WHAT IS EXPECTED
Scan the records for the word "will". Report each line where it occurs.

DATA FOR PROCESSING
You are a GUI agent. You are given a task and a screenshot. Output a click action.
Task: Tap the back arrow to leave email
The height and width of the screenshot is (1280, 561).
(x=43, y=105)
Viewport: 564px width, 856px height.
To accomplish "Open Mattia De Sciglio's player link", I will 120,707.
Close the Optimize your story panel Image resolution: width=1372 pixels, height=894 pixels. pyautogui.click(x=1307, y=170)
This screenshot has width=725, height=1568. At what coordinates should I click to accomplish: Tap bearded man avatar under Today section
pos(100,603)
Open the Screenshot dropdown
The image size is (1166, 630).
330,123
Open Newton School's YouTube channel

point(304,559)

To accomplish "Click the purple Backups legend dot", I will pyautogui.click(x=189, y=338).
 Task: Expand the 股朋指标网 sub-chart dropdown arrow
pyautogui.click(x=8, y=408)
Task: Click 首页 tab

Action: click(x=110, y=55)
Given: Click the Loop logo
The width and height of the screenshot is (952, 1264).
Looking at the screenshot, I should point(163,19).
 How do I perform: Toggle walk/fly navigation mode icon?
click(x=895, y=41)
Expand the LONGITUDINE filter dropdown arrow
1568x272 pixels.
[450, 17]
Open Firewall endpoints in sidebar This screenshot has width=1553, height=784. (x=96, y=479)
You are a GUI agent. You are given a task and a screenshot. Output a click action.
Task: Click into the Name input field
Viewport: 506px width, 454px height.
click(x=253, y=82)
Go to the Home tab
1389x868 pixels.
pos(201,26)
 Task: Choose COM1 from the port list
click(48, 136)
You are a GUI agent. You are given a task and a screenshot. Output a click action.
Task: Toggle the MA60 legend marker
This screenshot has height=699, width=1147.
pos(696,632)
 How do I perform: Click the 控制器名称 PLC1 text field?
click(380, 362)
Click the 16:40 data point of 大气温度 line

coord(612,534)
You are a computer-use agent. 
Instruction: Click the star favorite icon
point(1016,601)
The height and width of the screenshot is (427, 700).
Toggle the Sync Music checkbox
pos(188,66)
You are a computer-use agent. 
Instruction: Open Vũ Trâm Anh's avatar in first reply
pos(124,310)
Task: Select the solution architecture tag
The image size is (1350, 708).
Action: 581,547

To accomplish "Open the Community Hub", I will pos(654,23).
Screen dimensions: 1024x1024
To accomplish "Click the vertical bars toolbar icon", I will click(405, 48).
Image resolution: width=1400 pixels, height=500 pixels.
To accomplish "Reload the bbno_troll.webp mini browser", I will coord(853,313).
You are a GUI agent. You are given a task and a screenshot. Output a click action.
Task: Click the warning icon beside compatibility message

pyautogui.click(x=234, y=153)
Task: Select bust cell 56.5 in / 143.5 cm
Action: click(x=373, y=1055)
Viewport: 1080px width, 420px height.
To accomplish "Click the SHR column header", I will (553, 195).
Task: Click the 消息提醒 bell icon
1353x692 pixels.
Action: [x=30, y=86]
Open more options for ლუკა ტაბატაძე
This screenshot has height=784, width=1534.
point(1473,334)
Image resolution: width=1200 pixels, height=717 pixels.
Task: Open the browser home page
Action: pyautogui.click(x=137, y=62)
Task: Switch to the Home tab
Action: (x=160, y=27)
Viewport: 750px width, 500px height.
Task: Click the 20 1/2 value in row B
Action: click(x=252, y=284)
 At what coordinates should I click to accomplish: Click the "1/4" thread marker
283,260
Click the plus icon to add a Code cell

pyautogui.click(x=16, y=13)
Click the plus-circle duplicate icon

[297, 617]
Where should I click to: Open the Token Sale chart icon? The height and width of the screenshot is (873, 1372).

ANSWER SPACE
To accomplish "Open Mattia De Sciglio's player link", I will 120,707.
To accomplish "Click the purple Backups legend dot", I will pyautogui.click(x=189, y=338).
To accomplish "Open the Community Hub", I will pos(654,23).
To accomplish "Click the vertical bars toolbar icon", I will click(405, 48).
To accomplish "Reload the bbno_troll.webp mini browser", I will coord(853,313).
To accomplish "Click the SHR column header", I will (553, 195).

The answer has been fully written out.